Re: watchdog: print stolen time increment at softlockup detection

Don Zickus <dzickus@xxxxxxxxxx> · Wed, 3 Jul 2013 12:44:01 -0400

On Fri, Jun 28, 2013 at 05:37:39PM -0300, Marcelo Tosatti wrote:
> On Fri, Jun 28, 2013 at 10:12:15AM -0400, Don Zickus wrote:
> > On Thu, Jun 27, 2013 at 11:57:23PM -0300, Marcelo Tosatti wrote:
> > > 
> > > One possibility for a softlockup report in a Linux VM, is that the host
> > > system is overcommitted to the point where the watchdog task is unable
> > > to make progress (unable to touch the watchdog).
> > 
> > I think I am confused on the VM/host stuff.  How does an overcommitted
> > host prevent a high priority task like the watchdog from running?
> > 
> > Or is it the watchdog task on the VM that is being blocked from running
> > because the host is overcommitted and can't run the VM frequent enough?
> 
> Yes, thats the case.
> 
> > The latter would make sense, though I thought you solved that with the
> > other kvm splat in the watchdog code a while ago.  So I would be
> > interested in understanding why the previous solution isn't working.
> 
> That functionality is for a notification so the guest ignores the time
> jump induced by a vm pause.
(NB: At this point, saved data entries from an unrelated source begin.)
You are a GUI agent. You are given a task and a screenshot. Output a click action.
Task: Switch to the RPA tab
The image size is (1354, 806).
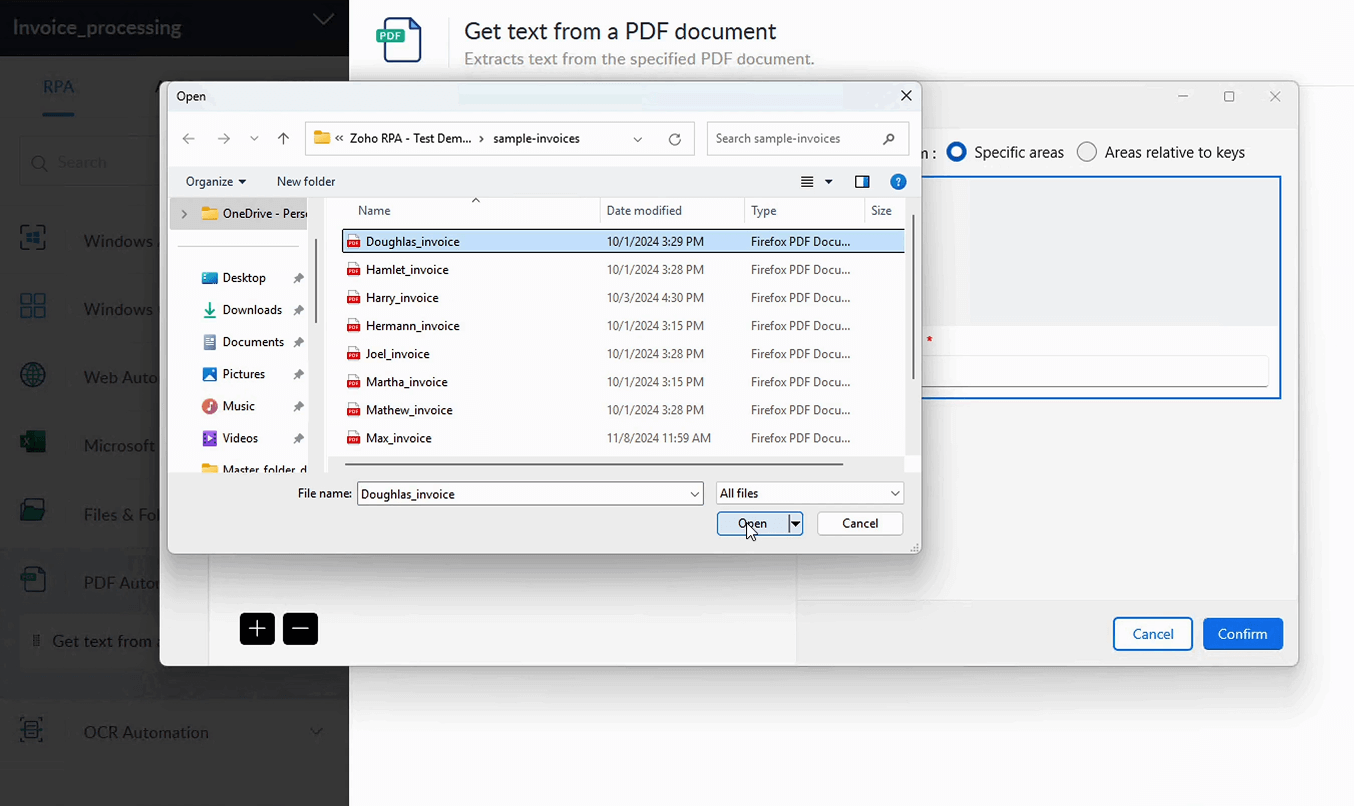pos(58,87)
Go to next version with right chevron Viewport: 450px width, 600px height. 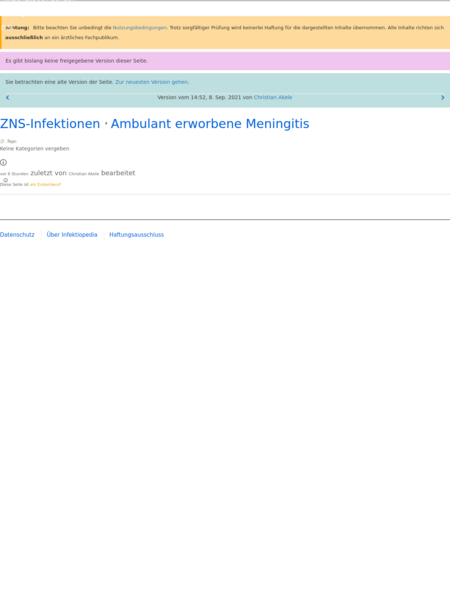443,98
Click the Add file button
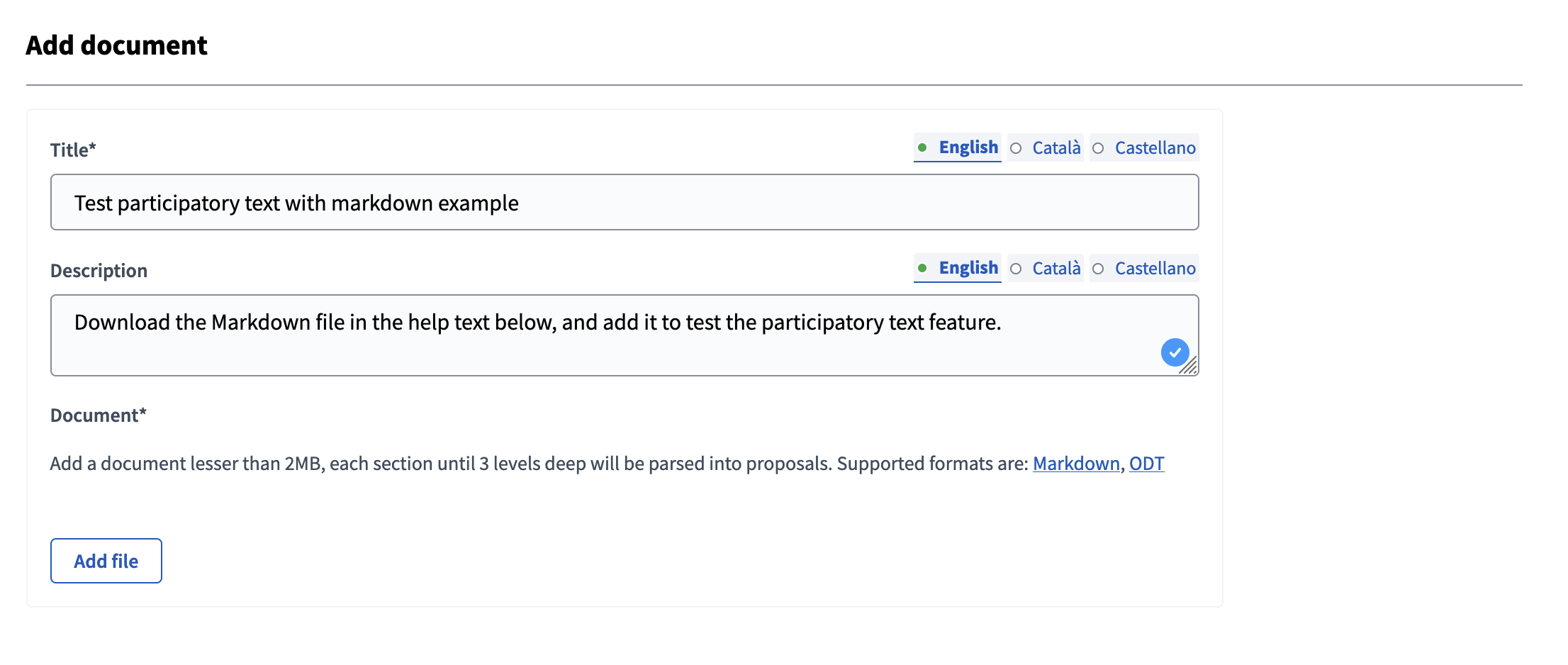Viewport: 1568px width, 665px height. (106, 561)
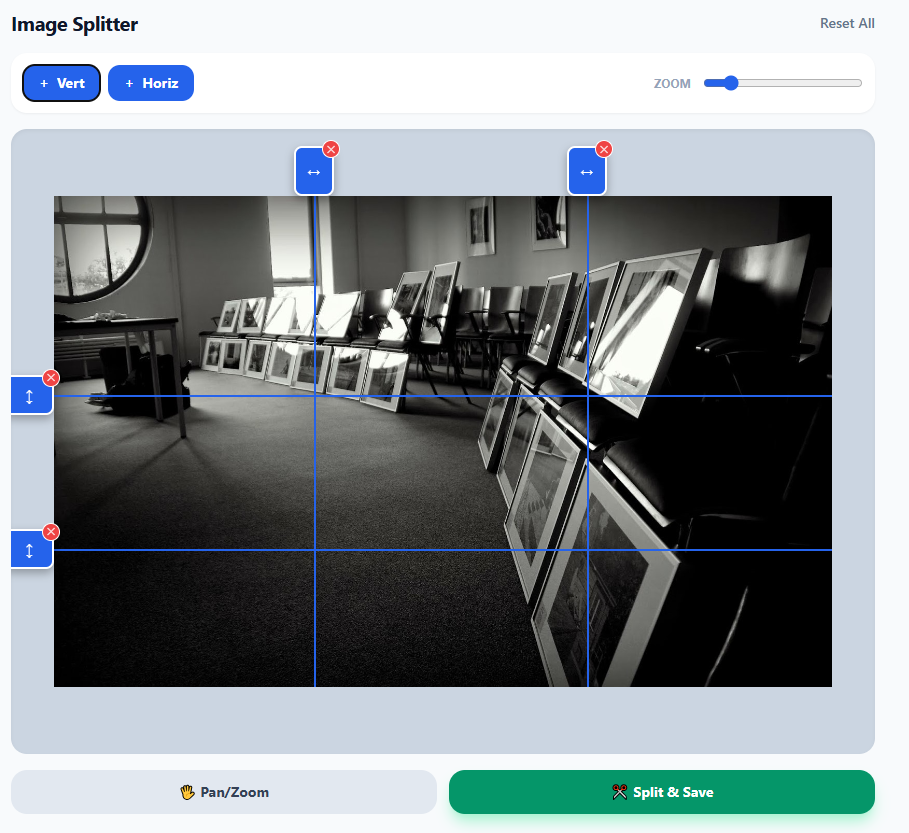Click the zoom slider thumb
Image resolution: width=909 pixels, height=833 pixels.
[730, 83]
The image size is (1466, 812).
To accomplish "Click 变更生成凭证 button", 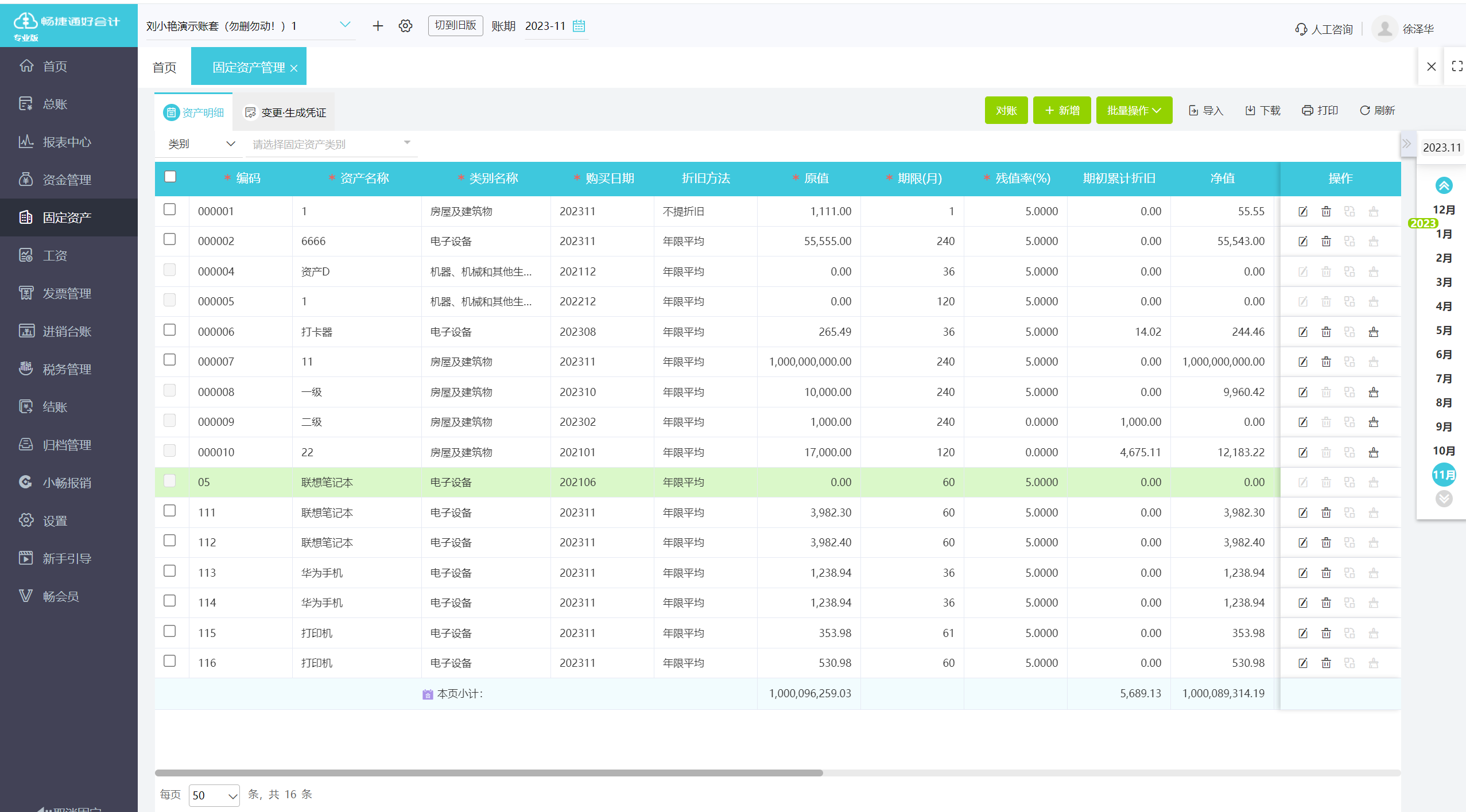I will click(287, 112).
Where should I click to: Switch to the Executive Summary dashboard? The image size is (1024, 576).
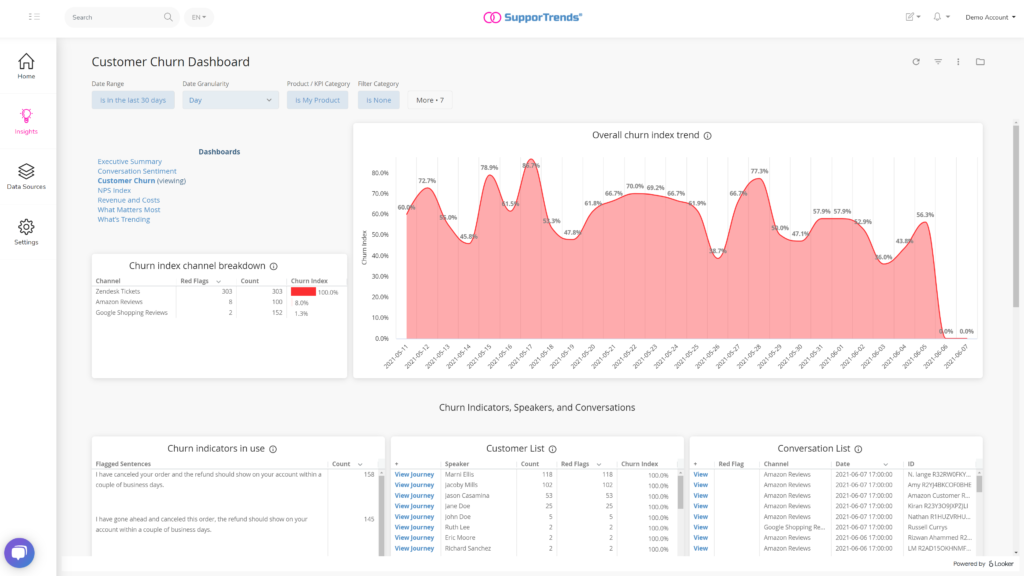(x=130, y=160)
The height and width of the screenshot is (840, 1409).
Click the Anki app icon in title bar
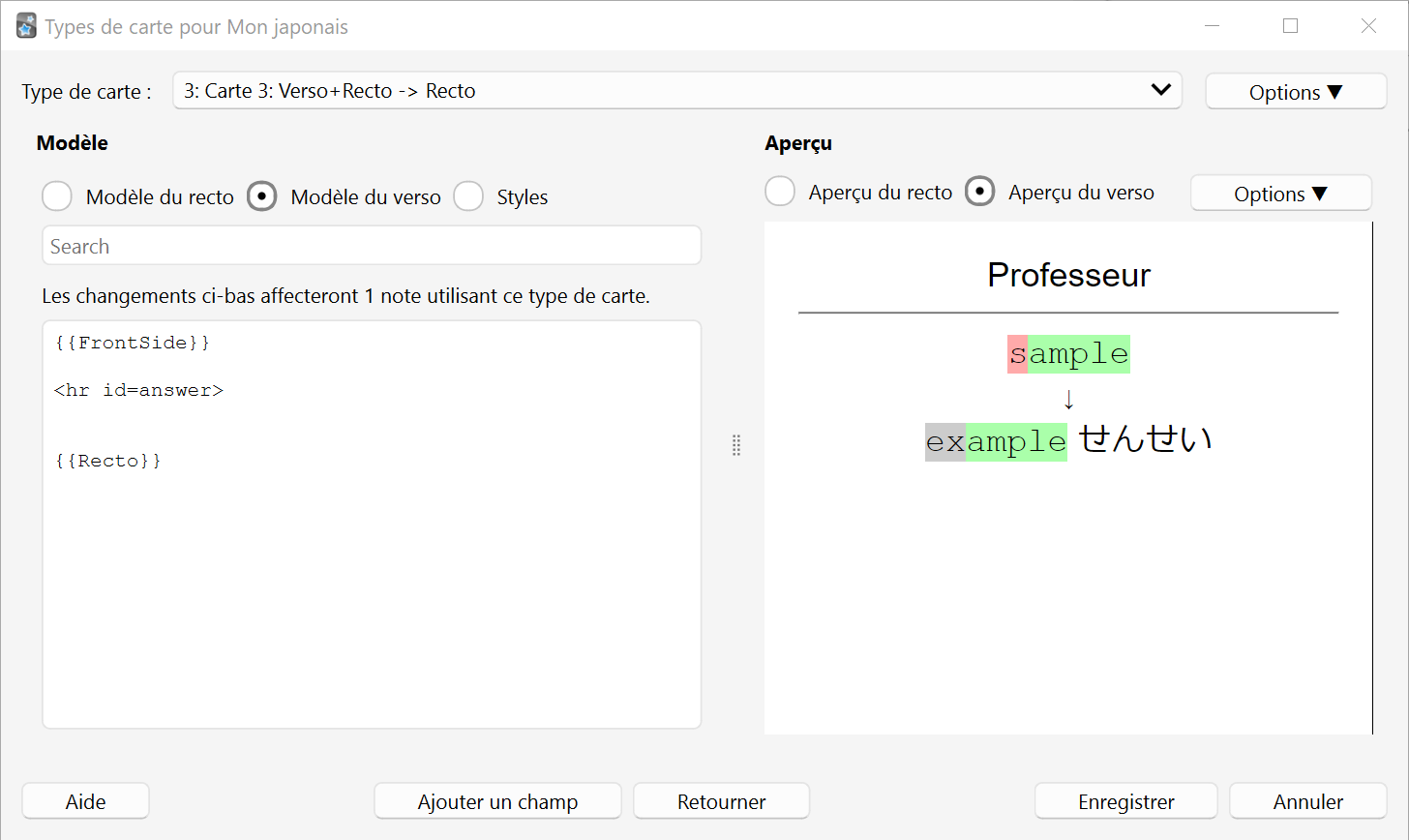click(26, 26)
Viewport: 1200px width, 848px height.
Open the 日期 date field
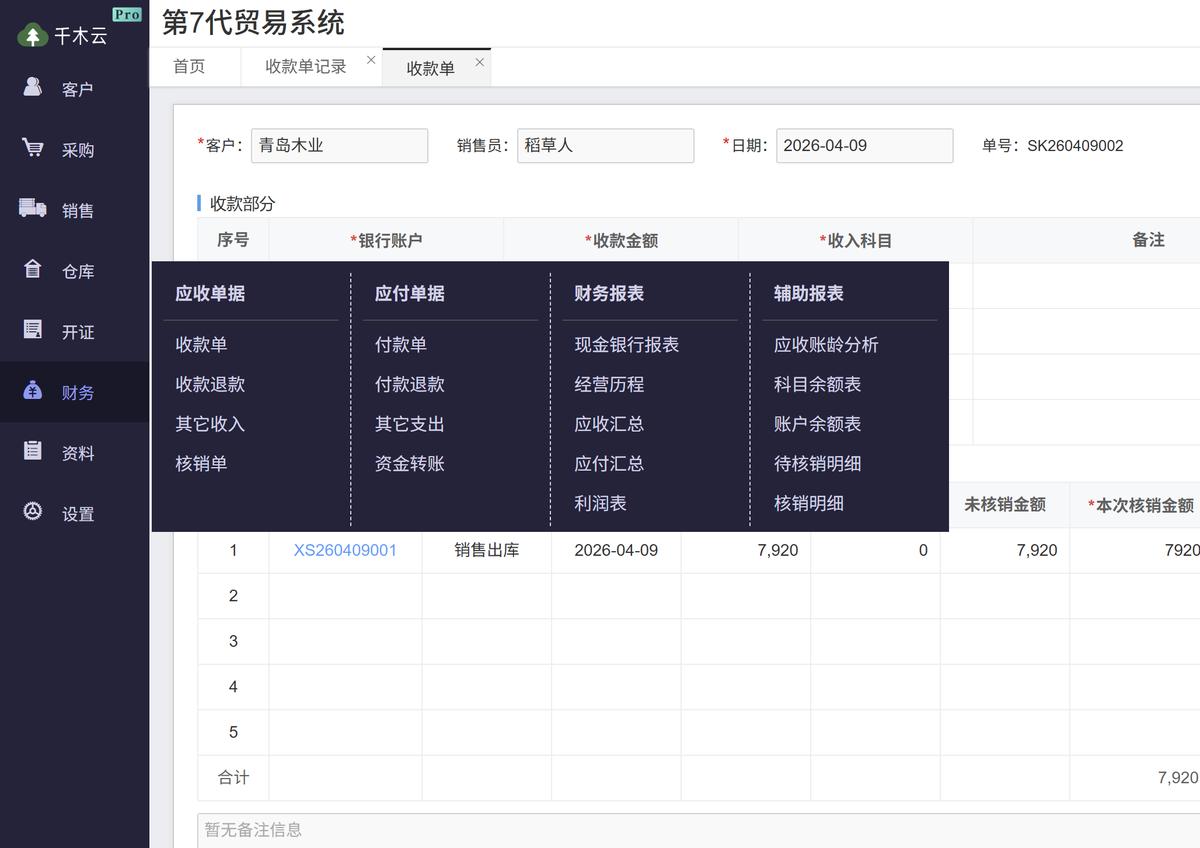pyautogui.click(x=863, y=145)
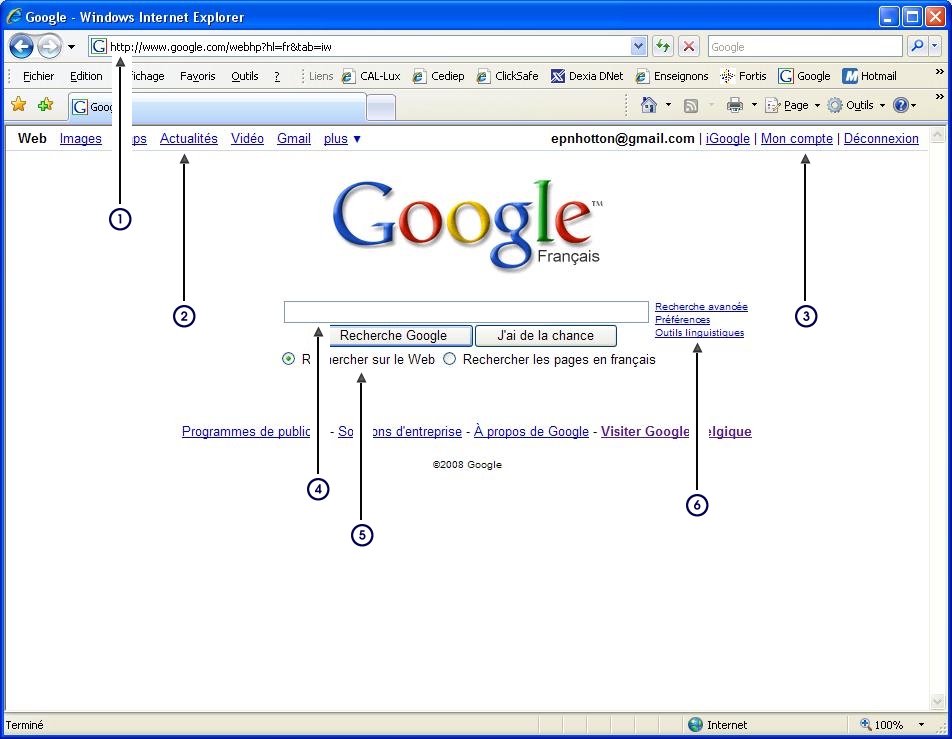Click the Add to Favorites icon

click(x=45, y=105)
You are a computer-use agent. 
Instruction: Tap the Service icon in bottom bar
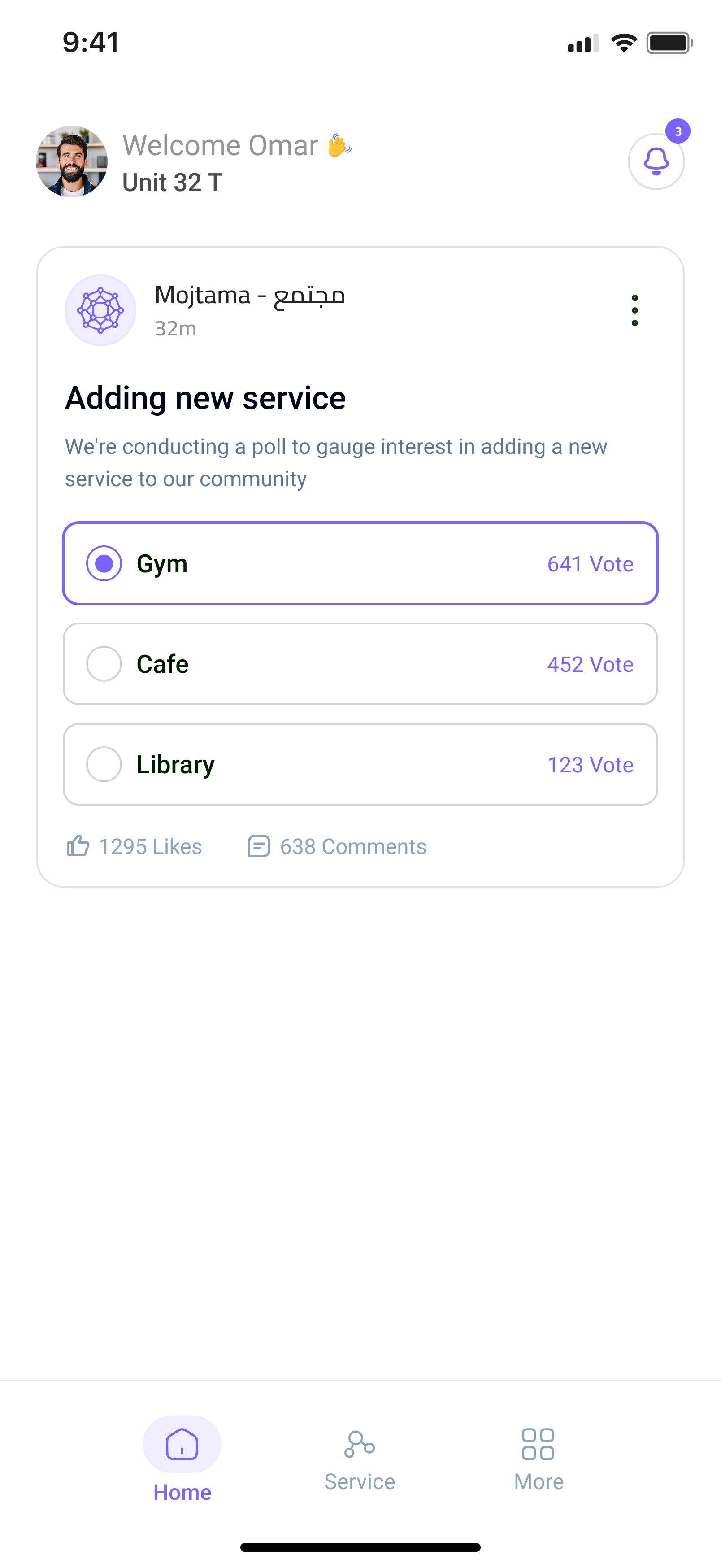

This problem is similar to the kgdb case.
> 
> > Second, I am still curious how this problem differs from say kgdb or
> > suspend-hibernate/resume.  Doesn't both of those scenarios deal with a
> > clock that suddenly jumps forward without the watchdog task running?
> 
> The difference is this:
> 
> The present functionality in watchdog.c allows the hypervisor to notify
> the guest that it should ignore the large delta seen via clock reads
> (at the watchdog timer interrupt).
> This notification is used for the case where the vm has been paused for
> a period of time.

But why do this at the watchdog timer interrupt?  I thought this would be
done at the lower layer like in sched_clock() or something.

> 
> Are you suggesting the host should silence the guest watchdog, also in
> the overcommitment case? Issues i see with that:
> 
> 1) The host is not aware of the variable softlockup threshold in
> the guest.
> 
> 2) Whatever the threshold of overcommitment for sending the ignore
> softlockup notification to the guest, genuine softlockup detections in
> the guest could be silenced, given proper conditioning.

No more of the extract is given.